Joseph Iskander '23 used to hate running because he wasn't any good at it. He wasn't just slow, he was the slowest kid in his school. But when a doctor told him he'd never run again, running was all he wanted to do.  

Joseph was born and raised in Cairo and he finished high school near Cairo. Both statements are true, but combined, they're misleading. Joseph grew up in Cairo, Egypt, but when he was 17, his father was transferred to upstate New York. Coincidentally, the family settled just outside of Cairo, NY. The move was obviously a culture shock, but for a while there was one constant, hospital beds.

Joseph was missing ligaments in both legs from birth and not all of the leg bones were aligned properly. He just didn't know it. All he knew as a kid was that he was unusually slow, and then around 11 years old, the pain started. Doctors were finally able to diagnose the problem, but no doctor in Egypt wanted to do the corrective surgery. Nearly a dozen doctors told Joseph and his family he was too old for the surgery, and there was too great a risk of complications. The sobering reality was that he'd likely be on crutches for the rest of his life. Fortunately, a doctor in England stepped in and agreed to the surgery, and when Joseph was 12, he underwent a day long operation on his left leg. A year later, the same surgery was performed on his right leg. In both cases, his leg was opened in three places and part of his hip was used to compensate for the missing ligaments. The surgeries were a success, but afterwards, the doctor told Joseph he would never run again.

**Stored records**

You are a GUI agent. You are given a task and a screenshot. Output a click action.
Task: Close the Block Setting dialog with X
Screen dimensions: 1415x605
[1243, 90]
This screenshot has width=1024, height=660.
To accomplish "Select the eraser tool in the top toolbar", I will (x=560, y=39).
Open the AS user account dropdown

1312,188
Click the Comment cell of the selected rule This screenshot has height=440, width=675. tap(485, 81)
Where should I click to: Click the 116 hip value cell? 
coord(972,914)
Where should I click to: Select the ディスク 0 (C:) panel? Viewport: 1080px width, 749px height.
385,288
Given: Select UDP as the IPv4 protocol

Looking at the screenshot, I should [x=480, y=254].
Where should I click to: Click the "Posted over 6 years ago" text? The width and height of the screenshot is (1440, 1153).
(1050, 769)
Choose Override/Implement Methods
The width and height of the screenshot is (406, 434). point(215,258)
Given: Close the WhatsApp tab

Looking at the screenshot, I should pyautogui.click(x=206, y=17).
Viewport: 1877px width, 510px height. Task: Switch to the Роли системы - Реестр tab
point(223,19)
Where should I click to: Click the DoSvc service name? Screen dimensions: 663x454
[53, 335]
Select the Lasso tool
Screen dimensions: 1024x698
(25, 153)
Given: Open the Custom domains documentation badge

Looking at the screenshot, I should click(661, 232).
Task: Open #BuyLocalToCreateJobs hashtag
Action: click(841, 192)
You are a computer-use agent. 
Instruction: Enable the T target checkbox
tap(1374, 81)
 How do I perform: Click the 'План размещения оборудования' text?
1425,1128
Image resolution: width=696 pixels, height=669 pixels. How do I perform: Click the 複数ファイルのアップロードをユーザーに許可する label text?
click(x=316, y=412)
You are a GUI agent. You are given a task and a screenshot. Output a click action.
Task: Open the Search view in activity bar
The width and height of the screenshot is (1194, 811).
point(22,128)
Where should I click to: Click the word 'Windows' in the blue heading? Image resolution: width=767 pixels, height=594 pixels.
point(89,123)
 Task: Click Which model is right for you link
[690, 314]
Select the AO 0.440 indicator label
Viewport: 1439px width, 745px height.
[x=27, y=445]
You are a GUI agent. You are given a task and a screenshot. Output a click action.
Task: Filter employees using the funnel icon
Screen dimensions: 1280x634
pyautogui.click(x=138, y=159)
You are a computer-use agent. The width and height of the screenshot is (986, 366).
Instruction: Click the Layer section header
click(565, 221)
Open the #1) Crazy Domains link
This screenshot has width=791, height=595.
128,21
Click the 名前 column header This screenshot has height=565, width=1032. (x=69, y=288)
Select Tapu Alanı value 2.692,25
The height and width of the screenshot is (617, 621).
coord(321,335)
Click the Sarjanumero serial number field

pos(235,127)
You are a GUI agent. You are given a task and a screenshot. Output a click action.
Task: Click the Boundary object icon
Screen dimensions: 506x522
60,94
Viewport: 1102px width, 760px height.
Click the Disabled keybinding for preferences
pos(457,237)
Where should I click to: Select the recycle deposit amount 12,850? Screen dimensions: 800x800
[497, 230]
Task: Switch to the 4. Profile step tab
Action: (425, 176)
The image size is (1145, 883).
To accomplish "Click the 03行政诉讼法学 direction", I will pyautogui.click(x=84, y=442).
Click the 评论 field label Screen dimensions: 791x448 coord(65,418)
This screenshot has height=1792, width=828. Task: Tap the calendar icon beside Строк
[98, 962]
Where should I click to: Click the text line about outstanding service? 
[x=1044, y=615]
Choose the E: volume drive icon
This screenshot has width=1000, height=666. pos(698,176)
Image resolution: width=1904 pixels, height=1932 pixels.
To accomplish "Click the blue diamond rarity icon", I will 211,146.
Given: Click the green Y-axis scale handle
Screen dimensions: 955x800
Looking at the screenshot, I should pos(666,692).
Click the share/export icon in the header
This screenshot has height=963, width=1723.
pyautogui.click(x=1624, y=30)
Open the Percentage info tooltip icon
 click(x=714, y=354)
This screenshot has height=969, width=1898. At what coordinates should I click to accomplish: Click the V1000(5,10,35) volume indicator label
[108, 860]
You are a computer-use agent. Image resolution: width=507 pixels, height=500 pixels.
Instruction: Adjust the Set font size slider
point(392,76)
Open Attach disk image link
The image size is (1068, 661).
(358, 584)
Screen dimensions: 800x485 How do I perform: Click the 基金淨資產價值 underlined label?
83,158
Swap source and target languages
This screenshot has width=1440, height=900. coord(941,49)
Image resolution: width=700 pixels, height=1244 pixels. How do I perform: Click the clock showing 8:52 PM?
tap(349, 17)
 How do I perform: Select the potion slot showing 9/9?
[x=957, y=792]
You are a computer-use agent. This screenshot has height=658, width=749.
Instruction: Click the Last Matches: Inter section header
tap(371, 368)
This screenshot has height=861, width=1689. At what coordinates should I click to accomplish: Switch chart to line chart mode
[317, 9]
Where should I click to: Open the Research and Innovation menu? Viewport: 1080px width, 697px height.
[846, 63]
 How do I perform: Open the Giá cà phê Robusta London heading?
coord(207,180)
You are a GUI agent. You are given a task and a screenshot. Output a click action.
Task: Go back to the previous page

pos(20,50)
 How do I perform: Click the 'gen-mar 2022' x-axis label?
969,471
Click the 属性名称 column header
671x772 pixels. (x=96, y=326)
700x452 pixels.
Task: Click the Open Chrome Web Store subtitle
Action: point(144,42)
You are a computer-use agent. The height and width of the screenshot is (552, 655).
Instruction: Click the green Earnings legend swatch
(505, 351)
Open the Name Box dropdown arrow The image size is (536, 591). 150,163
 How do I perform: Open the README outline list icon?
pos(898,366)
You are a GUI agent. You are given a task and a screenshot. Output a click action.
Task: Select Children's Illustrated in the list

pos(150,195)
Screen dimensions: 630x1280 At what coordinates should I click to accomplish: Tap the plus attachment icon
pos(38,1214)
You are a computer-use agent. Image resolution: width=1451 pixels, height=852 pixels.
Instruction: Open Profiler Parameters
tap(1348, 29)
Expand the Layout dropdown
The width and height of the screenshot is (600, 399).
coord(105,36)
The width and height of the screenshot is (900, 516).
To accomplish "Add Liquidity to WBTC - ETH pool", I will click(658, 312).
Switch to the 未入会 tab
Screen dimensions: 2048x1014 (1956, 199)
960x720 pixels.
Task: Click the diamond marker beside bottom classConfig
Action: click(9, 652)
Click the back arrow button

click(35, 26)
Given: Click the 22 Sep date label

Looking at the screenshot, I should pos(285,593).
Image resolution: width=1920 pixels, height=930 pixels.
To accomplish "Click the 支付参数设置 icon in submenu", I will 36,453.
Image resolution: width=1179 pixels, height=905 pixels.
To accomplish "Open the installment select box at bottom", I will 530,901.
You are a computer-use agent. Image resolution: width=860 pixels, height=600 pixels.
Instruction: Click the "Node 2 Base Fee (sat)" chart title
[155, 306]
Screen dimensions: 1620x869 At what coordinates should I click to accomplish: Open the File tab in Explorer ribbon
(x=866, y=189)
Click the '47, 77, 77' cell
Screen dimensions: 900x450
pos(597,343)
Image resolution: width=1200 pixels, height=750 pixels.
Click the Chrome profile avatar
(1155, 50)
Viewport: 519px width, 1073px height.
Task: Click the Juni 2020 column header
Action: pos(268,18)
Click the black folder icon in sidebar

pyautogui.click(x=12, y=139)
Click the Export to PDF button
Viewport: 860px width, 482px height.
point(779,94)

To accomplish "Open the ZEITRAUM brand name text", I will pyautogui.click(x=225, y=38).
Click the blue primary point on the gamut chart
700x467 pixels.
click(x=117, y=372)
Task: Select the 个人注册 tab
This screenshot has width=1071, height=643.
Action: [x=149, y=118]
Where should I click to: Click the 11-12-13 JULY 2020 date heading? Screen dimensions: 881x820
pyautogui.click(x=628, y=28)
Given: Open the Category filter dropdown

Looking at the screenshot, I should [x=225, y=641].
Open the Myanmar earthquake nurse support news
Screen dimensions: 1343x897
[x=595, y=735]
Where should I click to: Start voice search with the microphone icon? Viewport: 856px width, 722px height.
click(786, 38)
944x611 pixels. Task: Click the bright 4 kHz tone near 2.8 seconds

**EXERCISES**
A: Repeat the part of the Joseph Iskander text starting with "Joseph Iskander '23" and going on through "constant, hospital beds.", word for word.
B: Write what comes next in the Joseph Iskander text, picking up after its last sentence.

**YOUR WRITTEN ANSWERS**
A:
Joseph Iskander '23 used to hate running because he wasn't any good at it. He wasn't just slow, he was the slowest kid in his school. But when a doctor told him he'd never run again, running was all he wanted to do.  

Joseph was born and raised in Cairo and he finished high school near Cairo. Both statements are true, but combined, they're misleading. Joseph grew up in Cairo, Egypt, but when he was 17, his father was transferred to upstate New York. Coincidentally, the family settled just outside of Cairo, NY. The move was obviously a culture shock, but for a while there was one constant, hospital beds.

B:
For a long time, he assumed the doctor was right. In fact, for a long time, just walking up stairs was challenging. According to Joseph, few compensations are made, if any, in Egypt for people with disabilities. Joseph once missed an entire class trying to make it up one flight of stairs at school by himself. When he moved to New York, though, life got easier. And then he started to run. 

Two more surgeries were required in the U.S., and soon walking turned into jogging, which turned into running, which turned into a spot on his high school's cross country team. 

"Everyone says it's a miracle. After the surgeries, I became faster. I couldn't believe it myself. Imagine being told you'll never run again, and then you can?! I was really happy to join the cross country team. It's so fun to run now. I'll go on runs around the neighborhood just because I love to do it."

The surgeon fixed his legs, but the physical therapists helped build his strength and open his eyes to his potential. That's why Joseph wants to become a physical therapist, a career path that wouldn't have been possible back home. 

"In Egypt, you don't get to decide what you want to be. Your track is chosen for you based on your grades. In the U.S. you get to dream and decide for yourself. I know I couldn't have pursued medicine in Egypt. My grades weren't good enough. But I've applied myself here, and when I graduate next year, I'm planning to apply to 10-15 different physical therapy programs."

Joseph remembers one particular cross country meet in high school. He didn't win or even crack the top 50. But, he did well enough to earn his team a point. The slowest kid in school, destined to spend his life on crutches, crossed a finish line he was never supposed to see. As a physical therapist, he hopes to inspire others to reach their own unattainable goals.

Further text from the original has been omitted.